Sam początek drugiego kwadransa przebiegał niemalże identycznie jak ten pierwszy. Mecz dalej toczył się bramka za bramkę, jednak z lekkim wskazaniem na siódemkę z Gdyni. W 20. minucie po przechwycie kontrę skończyła Katarzyna Janiszewska, co dało najwyższe w tym momencie prowadzenie 9:11. Reakcja trenera Adriana Struzika była natychmiastowa. Na parkiecie zameldowała się Monika Głowińska i to ona zdobyła kontaktowe trafienie (11:12) Między 20. a 27. minutą posypały się kary indywidualne. Aż trzykrotnie odczuły to zawodniczki z pomorskiego (kary Niedźwiedź i Galińskiej i Patrycji Kulwińskiej) i tyleż samo Pogoń (po upomnieniach dla Romany Fornalik, Sylwii Piontke i Hanny Yashchuk). Końcowe minuty pierwszej połowy to już gra błędów tak z jednej, jak i z drugiej strony.

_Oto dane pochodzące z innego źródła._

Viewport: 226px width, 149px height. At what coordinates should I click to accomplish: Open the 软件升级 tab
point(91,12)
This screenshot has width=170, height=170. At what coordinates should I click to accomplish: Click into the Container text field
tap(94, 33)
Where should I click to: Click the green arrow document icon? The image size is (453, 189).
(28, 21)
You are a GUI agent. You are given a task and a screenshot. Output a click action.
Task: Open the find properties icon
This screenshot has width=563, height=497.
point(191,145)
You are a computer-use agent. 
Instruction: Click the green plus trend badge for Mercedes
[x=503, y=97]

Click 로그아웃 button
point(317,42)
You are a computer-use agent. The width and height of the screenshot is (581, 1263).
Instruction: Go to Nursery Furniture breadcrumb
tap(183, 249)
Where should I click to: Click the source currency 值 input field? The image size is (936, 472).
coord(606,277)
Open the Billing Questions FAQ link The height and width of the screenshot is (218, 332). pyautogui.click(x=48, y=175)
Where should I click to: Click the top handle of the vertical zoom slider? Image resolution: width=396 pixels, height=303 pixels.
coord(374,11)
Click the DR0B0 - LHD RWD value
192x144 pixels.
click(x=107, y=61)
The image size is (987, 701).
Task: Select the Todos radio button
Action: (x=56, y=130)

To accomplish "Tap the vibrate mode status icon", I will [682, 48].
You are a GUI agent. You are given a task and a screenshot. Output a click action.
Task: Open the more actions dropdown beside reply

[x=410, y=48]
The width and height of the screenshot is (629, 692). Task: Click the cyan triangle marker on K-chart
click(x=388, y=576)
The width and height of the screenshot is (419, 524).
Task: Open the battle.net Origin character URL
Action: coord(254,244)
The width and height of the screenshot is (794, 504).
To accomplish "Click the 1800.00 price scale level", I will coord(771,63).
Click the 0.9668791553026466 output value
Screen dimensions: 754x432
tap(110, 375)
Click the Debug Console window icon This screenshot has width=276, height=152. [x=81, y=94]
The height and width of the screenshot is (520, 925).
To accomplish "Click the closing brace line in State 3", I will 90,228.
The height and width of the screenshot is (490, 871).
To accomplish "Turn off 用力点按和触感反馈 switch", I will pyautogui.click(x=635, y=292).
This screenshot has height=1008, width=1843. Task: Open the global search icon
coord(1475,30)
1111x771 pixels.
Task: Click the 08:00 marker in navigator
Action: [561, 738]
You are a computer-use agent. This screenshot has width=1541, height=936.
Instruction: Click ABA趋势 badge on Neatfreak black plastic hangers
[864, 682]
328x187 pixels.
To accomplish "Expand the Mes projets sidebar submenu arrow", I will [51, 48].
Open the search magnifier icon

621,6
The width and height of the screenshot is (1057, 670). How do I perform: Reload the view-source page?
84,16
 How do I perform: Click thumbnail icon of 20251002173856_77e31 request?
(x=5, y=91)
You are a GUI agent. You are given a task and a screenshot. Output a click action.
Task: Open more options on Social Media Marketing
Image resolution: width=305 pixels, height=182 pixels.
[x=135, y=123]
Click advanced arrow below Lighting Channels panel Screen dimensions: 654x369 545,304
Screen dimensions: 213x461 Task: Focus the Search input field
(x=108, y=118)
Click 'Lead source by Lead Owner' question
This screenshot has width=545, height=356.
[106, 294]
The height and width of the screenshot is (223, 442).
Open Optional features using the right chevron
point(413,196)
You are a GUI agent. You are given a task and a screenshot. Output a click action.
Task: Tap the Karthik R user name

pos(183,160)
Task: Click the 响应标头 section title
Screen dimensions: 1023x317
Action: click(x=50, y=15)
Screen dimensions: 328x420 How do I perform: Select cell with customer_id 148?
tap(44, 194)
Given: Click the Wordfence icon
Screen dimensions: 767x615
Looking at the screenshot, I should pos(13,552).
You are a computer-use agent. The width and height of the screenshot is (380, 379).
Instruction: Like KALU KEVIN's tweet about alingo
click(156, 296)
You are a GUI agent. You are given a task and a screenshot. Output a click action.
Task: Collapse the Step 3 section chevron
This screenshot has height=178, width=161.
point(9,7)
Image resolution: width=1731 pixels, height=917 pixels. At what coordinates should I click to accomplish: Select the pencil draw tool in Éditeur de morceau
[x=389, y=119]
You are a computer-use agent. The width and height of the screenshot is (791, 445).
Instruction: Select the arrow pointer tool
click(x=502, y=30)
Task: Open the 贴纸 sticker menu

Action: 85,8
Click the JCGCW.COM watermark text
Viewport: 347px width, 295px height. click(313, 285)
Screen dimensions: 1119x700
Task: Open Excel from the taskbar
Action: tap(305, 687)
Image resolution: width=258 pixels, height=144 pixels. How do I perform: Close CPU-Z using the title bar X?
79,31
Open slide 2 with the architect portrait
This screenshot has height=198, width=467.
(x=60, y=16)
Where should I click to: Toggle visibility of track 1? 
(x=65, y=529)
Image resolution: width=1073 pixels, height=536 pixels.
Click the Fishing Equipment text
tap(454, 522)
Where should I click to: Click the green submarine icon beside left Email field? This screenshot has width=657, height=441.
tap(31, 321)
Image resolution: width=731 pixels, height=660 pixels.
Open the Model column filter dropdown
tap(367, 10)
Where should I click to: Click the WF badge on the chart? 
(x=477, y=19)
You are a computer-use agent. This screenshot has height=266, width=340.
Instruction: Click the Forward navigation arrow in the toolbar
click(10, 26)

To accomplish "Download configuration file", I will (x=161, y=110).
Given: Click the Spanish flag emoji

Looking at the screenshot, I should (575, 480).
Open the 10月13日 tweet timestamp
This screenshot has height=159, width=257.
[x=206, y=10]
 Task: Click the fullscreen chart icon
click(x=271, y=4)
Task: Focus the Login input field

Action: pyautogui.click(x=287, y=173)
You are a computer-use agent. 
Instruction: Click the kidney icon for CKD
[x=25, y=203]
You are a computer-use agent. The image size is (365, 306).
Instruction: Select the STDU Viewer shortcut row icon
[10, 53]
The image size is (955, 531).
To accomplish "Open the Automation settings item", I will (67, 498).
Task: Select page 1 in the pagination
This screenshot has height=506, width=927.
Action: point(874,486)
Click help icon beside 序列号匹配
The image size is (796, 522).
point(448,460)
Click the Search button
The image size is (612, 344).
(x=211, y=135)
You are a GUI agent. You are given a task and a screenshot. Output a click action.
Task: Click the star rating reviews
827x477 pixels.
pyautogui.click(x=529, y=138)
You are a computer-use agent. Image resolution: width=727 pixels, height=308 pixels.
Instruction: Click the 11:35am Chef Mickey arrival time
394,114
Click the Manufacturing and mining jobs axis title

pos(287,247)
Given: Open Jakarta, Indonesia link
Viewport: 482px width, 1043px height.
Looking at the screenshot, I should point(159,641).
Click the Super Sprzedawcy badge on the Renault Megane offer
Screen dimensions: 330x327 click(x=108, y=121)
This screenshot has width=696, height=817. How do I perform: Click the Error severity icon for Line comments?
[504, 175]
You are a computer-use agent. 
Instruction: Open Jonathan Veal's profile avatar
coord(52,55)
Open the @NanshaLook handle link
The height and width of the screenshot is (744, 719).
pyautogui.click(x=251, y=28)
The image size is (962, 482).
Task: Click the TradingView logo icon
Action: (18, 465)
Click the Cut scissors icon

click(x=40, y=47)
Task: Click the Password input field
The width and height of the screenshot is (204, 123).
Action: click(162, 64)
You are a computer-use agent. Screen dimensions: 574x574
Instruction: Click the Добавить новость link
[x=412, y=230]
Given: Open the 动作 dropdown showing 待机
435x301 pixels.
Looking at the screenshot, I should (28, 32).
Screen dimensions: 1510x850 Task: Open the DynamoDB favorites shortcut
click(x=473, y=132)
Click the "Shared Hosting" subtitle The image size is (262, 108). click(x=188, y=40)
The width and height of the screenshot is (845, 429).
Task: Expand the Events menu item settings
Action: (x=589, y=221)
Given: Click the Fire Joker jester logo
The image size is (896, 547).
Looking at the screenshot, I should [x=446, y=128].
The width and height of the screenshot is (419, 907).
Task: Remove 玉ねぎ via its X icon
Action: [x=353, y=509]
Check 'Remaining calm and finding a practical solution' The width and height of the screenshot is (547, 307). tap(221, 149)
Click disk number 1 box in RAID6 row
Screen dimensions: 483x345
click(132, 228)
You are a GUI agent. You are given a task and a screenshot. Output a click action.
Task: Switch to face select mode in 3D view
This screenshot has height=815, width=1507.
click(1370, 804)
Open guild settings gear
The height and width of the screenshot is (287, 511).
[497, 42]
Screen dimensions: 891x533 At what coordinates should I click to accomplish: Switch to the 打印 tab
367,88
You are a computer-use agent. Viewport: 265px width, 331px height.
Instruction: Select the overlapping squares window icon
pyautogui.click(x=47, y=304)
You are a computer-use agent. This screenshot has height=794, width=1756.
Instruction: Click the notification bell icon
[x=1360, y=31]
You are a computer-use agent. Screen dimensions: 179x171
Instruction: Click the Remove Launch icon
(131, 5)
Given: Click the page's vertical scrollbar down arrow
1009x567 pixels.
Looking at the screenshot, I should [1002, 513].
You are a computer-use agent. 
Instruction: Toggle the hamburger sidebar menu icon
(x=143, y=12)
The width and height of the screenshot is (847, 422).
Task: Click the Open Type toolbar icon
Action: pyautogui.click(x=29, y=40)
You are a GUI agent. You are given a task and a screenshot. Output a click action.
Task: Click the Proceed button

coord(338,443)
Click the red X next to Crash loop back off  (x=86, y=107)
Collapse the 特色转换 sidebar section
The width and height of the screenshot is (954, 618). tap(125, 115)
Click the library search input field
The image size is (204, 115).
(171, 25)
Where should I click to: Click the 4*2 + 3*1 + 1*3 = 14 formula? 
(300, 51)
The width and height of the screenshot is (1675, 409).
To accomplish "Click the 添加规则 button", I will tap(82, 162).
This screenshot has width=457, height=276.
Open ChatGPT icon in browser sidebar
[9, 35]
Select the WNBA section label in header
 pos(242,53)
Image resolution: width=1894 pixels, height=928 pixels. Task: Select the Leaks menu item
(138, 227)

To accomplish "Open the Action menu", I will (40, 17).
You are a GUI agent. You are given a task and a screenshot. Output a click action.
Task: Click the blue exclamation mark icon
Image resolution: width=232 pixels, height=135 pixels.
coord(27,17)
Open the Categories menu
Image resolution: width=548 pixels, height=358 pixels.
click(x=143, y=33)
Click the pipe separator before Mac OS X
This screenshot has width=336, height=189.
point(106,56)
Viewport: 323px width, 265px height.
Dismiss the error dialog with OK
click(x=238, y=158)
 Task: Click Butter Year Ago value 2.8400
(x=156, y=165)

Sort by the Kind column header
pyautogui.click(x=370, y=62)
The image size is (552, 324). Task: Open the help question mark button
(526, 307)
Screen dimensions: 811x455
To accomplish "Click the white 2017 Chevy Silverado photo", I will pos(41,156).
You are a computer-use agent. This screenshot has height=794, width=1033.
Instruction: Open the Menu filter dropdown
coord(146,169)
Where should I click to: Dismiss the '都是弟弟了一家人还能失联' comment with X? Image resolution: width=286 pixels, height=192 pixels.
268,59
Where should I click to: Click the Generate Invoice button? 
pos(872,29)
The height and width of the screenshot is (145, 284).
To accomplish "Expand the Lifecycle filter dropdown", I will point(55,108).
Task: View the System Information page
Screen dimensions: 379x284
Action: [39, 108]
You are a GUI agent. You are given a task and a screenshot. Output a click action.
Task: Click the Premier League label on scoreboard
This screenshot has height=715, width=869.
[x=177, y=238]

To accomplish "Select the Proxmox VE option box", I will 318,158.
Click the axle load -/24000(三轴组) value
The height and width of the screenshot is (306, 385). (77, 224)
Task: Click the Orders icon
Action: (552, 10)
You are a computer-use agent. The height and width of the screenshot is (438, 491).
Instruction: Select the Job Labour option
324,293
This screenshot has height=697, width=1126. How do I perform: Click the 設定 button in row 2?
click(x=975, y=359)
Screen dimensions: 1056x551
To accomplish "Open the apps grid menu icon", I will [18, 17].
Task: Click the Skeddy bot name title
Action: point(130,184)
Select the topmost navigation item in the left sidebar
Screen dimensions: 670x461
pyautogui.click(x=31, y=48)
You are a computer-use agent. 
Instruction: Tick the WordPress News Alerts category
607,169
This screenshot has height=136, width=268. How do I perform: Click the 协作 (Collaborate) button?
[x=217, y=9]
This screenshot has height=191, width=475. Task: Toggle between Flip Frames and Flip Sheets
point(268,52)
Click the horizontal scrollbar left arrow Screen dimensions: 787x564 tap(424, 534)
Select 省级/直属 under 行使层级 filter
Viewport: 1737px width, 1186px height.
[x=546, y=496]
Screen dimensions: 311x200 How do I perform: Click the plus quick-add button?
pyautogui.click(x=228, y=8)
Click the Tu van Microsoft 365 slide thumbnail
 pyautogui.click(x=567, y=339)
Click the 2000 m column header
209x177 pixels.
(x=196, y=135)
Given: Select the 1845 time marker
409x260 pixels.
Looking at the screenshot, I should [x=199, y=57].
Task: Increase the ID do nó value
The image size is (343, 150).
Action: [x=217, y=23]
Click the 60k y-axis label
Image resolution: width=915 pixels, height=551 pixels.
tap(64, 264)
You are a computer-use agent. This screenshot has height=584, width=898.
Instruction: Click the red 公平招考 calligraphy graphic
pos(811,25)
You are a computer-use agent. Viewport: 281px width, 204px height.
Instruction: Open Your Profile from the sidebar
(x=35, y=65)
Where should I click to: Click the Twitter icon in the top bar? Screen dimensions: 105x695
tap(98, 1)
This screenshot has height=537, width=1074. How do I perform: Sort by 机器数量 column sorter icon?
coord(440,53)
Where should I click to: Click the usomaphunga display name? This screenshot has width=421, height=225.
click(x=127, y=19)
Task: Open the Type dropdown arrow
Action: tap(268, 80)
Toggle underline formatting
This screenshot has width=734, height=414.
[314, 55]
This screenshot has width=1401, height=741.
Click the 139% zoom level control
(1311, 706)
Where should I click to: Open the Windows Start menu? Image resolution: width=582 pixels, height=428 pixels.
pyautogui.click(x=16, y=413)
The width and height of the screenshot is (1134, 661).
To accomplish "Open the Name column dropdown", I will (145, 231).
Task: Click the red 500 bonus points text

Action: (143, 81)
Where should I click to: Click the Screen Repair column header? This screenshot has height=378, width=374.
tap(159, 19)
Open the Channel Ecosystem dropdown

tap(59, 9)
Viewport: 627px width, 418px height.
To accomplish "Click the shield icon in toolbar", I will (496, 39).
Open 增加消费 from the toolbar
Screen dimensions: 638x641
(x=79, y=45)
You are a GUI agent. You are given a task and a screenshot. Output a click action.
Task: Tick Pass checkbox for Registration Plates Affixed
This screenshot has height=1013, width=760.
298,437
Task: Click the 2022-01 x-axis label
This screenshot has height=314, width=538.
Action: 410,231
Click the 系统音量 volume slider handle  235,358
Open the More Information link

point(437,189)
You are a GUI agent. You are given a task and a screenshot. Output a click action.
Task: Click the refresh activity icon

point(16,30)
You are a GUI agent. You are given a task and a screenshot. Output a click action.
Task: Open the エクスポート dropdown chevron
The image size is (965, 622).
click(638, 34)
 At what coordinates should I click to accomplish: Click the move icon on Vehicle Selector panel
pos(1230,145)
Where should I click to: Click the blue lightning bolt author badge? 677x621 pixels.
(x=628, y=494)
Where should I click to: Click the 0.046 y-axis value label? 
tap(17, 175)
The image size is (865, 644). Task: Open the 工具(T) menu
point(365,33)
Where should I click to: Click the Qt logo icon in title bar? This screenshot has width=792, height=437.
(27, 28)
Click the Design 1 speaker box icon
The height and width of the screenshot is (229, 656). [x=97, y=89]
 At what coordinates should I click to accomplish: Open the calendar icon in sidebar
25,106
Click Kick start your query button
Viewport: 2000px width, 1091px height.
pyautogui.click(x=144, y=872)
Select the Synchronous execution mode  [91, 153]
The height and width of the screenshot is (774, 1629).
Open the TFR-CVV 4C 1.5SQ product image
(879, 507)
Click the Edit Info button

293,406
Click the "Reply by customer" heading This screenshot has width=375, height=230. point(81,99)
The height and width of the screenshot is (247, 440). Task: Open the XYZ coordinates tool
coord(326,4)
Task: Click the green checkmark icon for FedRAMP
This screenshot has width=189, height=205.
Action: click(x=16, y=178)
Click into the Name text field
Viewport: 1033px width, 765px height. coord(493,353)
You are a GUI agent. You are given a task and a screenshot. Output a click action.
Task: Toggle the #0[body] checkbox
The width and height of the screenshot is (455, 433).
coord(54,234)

Nic więc dziwnego, że wynik ciągle był remisowy. Ostatecznie skończyło się na 14:14. Oba zespoły należało pochwalić za dobre tempo meczu. Tutaj wyraźnie nikt nie zamierzał się oszczędzać.
Jesteśmy na Facebooku. Dołącz do nas!
Od dwóch obron, po jednej z każdej ze stron, rozpoczęła się druga połowa trzeciego spotkania o brązowy medal. W 33. minucie trafiła Małgorzata Stasiak i Pogoń prowadziła 15:14, ale tylko przez kilka sekund. Celnym rzutem odpowiedziała bowiem niezawodna tego dnia Niedźwiedź. Gospodynie mogły wyjść na dwa trafienia więcej, lecz w słupek wycelowała jedyna Białorusinka wśród szczecinianek, Yaschuk (16:15). Kilka minut później bohaterem akcji został... jeden z sędziów, który dość nieszczęśliwie znalazł się na drodze wspomnianej chwilę wcześniej skrzydłowej Pogoni. Z kontry tej nic więc nie wyszło, choć sprawiedliwszą decyzją byłoby wznowienie akcji od bramki. W 42. minucie przy stanie 17:18 (po trzech golach Zych) o czas na żądanie poprosił Struzik. Co ciekawe, taki wynik utrzymał się przez dalsze cztery minuty. Impas strzelecki przełamała dopiero Stasiak dając kolejne już w tym meczu wyrównanie po 18.Im bliżej końca spotkania tym na hali przy Twardowskiego było coraz głośniej. Do końca pozostały już tylko dwie minuty, a wynik ciągle pozostawał bez zmian (23:24). Pogoń aż trzykrotnie bliska była wyrównania, ale albo broniła Gapska, albo bramka była nieuznana. Mylił się też Vistal. Trafienie Zych ustawiło jednak spotkanie na kilka sekund przed końcem. W dodatku sędziowie dopatrzyli się faulu w ataku Królikowskiej. Porażka jednak była już faktem. Ostatecznie stanęło na 24:25.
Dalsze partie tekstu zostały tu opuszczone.